Download or read book Michel Houellebecq written by John McCann. This book was released on 2010. Available in PDF, EPUB and Kindle. Book excerpt: Michel Houellebecq is a French author whose profile in the English speaking world is unusually high. He is an author who has put the humour back into the Absurd, without losing any of the awareness of the bleakness of the human condition. Undoubtedly one of the most trenchant satirists of our time, he deflates the projected utopias that we imagine to protect us from the ills that beset us. He faces the reader with the incipit totalitarianism that lies in our secular and religious faiths when they promise to secure the future in this world or the next – while at the same time showing the limits of our attempts to forge an all-encompassing view of the world. More than many other novelists, his work is a reflection of the social and economic reality of life in a post-industrial society.

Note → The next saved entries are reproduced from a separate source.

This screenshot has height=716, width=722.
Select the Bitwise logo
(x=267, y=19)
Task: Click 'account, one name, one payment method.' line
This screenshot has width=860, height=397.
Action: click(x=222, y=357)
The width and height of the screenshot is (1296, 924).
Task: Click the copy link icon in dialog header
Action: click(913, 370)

Society and Culture in Early Modern France

Author :
Release : 1975
Genre : History
Kind : eBook
Book Rating : 729/5 ( reviews)

Download or read book Society and Culture in Early Modern France written by Natalie Zemon Davis. This book was released on 1975. Available in PDF, EPUB and Kindle. Book excerpt: These essays, three of them previously unpublished, explore the competing claims of innovation and tradition among the lower orders in sixteenth-century France. The result is a wide-ranging view of the lives and values of men and women (artisans, tradesmen, the poor) who, because they left little or nothing in writing, have hitherto had little attention from scholars. The first three essays consider the social, vocational, and sexual context of the Protestant Reformation, its consequences for urban women, and the new attitudes toward poverty shared by Catholic humanists and Protestants alike in sixteenth-century Lyon. The next three essays describe the links between festive play and youth groups, domestic dissent, and political criticism in town and country, the festive reversal of sex roles and political order, and the ritualistic and dramatic structure of religious riots. The final two essays discuss the impact of printing on the quasi-literate, and the collecting of common proverbs and medical folklore by learned students of the "people" during the Ancien Régime. The book includes eight pages of illustrations.

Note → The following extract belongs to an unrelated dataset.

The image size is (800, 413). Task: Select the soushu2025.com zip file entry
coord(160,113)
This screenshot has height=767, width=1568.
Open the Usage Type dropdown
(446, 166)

Postcolonial Echoes and Evocations

Author :
Release : 2006
Genre : Language Arts & Disciplines
Kind : eBook
Book Rating : 786/5 ( reviews)

Download or read book Postcolonial Echoes and Evocations written by Derek O'Regan. This book was released on 2006. Available in PDF, EPUB and Kindle. Book excerpt: This work is a sedulous enquiry into the intertextual practice of Maryse Condé in Moi, Tituba, sorcière... noire de Salem (1986), Traversée de la mangrove (1989) and La Migration des coeurs (1995), the texts of her oeuvre in which the practice is the most elaborate and discursively significant. Arguing that no satisfactory reading of these novels is possible without due intertextual reference and interpretation, the author analyses salient intertexts which flesh out and, in the case of Traversée de la mangrove, shed considerable new light on meaning and authorial discourse. Whether it be in respect of canonical (William Faulkner, Emily Brontë, Nathaniel Hawthorne), postcolonial (Aimé Césaire, Jacques Roumain) or other (Anne Hébert, Saint-John Perse) writers, the author explores Condé's intertextual choices not only around such themes as identity, resistance, métissage and errance, but also through the dialectics of race-culture, male-female, centre-periphery, and past-present. As both textual symbol and enactment of an increasingly creolised world, intertextuality constitutes a pervasively powerful force in Condé's writing the elucidation of which is indispensable to evaluating the significance of this unique fictional oeuvre.